Lewis' reaction is a blow to Democrats who in recent years have tried to pull young Cubans in Florida away from the Republican Party, the political home of many of their parents and grandparents. The next generation is less focused on the past and open to change, Democrats argued, as President Barack Obama embraced engagement with Cuba and in 2014 declared he would "bury the last remnant of the Cold War."
But Bass' comments provide fresh evidence to the contrary. While polling shows young Cubans in Florida open to new policies, they also remain skeptical of the Cuban government and, experts note, wary of politicians who aren't. Even for some young Cubans, the congresswoman's remarks are troubling — and a reminder that Castro still stirs strong passions.
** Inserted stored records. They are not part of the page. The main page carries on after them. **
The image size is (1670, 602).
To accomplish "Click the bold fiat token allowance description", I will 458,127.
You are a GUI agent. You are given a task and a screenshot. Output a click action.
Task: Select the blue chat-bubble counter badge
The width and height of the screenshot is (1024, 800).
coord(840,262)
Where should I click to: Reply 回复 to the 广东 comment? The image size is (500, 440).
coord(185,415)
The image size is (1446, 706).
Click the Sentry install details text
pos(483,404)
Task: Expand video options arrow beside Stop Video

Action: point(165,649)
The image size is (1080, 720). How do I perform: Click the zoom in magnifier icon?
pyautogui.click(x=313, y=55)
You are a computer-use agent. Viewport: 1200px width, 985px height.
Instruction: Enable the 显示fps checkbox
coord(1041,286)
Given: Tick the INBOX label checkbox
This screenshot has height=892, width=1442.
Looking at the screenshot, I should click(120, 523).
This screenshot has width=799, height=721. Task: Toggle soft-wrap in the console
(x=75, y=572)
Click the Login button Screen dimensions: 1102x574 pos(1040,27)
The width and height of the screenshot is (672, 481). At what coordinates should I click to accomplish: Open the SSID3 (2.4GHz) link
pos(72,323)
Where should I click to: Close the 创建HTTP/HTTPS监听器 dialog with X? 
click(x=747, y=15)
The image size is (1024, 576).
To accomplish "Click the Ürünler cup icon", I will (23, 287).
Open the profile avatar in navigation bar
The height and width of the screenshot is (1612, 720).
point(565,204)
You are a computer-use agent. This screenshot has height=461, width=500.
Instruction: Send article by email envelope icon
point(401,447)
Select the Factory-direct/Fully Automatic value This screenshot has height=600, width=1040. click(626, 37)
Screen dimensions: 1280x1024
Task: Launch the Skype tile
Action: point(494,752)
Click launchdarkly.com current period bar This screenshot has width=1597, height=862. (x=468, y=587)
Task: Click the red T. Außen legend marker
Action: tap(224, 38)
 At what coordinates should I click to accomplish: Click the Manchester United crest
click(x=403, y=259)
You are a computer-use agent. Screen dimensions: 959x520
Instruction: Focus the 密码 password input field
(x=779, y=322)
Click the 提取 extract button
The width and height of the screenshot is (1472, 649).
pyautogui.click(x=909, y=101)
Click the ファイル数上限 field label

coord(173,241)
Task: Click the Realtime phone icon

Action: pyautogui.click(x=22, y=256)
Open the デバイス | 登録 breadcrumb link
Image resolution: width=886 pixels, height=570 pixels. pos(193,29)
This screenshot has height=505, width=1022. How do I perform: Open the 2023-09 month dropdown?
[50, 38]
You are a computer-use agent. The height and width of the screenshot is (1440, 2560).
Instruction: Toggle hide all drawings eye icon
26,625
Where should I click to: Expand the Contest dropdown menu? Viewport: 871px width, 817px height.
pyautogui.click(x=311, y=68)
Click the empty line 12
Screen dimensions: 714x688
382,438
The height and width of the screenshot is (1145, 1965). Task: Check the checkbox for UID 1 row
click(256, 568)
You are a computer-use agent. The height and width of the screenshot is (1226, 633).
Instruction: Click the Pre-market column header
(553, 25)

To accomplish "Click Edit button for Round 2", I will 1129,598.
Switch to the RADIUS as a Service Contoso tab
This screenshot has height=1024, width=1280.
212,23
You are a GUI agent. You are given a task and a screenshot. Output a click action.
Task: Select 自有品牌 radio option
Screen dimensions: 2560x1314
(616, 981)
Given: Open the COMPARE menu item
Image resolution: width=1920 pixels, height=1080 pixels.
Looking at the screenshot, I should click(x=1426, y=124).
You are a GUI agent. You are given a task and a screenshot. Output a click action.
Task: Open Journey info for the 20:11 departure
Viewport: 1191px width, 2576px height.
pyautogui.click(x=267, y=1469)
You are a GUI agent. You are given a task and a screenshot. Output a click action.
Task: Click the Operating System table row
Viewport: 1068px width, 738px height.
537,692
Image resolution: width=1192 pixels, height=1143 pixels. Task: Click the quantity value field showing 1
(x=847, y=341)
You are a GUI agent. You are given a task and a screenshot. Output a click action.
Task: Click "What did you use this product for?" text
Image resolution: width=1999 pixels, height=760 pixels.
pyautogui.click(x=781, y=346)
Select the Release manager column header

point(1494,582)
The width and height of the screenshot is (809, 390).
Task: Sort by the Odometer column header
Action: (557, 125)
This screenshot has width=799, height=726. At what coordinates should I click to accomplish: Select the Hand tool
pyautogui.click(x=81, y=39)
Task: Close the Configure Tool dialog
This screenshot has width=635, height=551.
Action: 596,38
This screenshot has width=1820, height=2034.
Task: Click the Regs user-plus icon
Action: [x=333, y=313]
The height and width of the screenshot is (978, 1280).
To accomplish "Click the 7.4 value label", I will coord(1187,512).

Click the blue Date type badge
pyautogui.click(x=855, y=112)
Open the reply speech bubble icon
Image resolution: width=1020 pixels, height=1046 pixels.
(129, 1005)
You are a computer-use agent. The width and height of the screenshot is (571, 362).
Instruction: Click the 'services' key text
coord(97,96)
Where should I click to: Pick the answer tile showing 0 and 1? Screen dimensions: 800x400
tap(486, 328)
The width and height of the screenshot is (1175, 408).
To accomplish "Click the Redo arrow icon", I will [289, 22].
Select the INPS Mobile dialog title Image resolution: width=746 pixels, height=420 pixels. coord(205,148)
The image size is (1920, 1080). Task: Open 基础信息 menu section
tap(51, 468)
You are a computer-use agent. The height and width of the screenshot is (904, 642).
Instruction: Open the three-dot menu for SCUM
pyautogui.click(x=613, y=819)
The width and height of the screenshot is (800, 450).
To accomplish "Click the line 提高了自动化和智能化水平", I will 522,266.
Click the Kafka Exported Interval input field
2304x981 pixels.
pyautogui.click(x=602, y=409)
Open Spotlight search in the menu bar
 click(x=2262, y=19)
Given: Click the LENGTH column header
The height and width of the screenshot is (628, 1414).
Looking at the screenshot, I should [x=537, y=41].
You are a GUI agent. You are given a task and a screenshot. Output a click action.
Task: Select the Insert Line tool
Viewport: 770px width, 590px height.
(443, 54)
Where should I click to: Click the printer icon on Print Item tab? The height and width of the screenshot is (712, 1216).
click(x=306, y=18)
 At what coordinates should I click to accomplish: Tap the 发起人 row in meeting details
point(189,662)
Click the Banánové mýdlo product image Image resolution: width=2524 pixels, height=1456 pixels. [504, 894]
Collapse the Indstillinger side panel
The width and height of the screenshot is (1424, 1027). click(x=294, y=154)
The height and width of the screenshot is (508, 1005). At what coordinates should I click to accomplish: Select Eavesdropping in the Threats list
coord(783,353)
“Say it ain’t so, Joe,” said one poster on a Facebook community called “Cubanos Con Biden," a 6,000-member group partially run by the Biden campaign. It has been dominated by discussion about Bass in recent days.
Hispanics account for one-fourth of the population of Florida, a critical presidential battleground, and 1 in every 5 of its 13.8 million voters. The Pew Research Center estimates that nearly a third of Florida’s Hispanic voters have roots in Cuba.
Republicans have long dominated with those voters, in part by taking a hard line on maintaining the embargo meant to isolate the island and its now-deceased leader. But shifting views on the embargo have given Democrats hope.